= Jiffy Packaging =

Packaging manufacturer

Jiffy Packaging is a packaging manufacturer primarily based in Winsford, Cheshire, England. It is most famous for its Jiffy Padded Bags, whose name has become a byword for padded envelopes in British English.

==History==
Jiffy Packaging Company Limited was incorporated by the Baldwin family in 1964 to produce its namesake Jiffy Padded Bags. The Baldwins had produced wood wool in Birmingham since 1896 and Manchester since 1926 but chose Winsford in Cheshire as the base for their new company. Its product line first began to expand with Jiffy Rugated Products in 1968, and its parent company J. & W. Baldwin Holdings Company Ltd sold off its wood wool facilities to focus on Jiffy and its packaging business in 1975.

It initially sold its products to other packaging companies but in the 21st century began to sell more directly to consumers.

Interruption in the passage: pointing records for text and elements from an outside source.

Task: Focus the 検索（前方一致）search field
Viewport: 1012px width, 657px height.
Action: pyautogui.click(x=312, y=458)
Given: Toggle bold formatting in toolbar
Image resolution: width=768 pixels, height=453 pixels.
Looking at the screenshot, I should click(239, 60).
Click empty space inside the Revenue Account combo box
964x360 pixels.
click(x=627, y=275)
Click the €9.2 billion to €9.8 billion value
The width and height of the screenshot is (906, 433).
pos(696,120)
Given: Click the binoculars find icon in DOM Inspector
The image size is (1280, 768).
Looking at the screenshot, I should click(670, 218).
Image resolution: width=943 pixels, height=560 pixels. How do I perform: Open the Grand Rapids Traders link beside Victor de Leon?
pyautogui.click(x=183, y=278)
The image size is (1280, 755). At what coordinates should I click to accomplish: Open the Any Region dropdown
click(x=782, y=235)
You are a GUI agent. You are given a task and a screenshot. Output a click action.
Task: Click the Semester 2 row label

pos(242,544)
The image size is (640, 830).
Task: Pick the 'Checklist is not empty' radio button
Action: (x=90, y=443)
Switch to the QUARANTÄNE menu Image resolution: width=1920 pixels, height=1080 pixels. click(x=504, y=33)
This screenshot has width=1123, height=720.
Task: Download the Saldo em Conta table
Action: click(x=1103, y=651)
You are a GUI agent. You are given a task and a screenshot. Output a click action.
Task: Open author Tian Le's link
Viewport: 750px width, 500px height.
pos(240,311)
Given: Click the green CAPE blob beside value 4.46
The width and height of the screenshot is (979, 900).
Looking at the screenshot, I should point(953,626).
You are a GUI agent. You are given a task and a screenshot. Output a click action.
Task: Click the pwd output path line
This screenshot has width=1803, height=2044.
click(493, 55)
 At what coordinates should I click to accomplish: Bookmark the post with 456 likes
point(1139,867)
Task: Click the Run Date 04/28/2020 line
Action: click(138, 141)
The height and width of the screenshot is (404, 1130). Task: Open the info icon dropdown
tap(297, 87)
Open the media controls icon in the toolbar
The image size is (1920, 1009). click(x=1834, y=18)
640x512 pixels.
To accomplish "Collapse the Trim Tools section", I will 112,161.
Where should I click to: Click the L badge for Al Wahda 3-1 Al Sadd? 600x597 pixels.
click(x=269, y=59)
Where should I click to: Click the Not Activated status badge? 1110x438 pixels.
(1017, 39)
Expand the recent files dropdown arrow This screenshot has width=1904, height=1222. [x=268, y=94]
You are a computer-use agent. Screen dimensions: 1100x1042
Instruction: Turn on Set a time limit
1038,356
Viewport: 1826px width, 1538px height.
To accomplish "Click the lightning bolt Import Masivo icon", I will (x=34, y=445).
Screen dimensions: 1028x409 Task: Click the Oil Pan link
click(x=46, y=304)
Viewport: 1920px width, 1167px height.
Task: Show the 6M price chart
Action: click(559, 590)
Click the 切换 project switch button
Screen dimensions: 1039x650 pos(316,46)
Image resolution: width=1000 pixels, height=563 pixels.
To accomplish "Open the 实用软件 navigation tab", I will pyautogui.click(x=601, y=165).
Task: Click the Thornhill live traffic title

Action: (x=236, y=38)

It was purchased by the American-based Pregis company but sold with the rest of Pregis Europe in 2014 to the Italian Airpack, who subsequently rebranded the purchased companies "Jiffy Packaging Europe". It now produces a range of paper, bubble, and foam products.

The success of the products in the United Kingdom and Europe has made "jiffy bag" a general term in British English for any padded envelopes. In order to protect its trademarks from becoming fully genericized, Jiffy has taken action since 2015—including threats of litigation—against sellers on online platforms such as eBay who use their name without permission.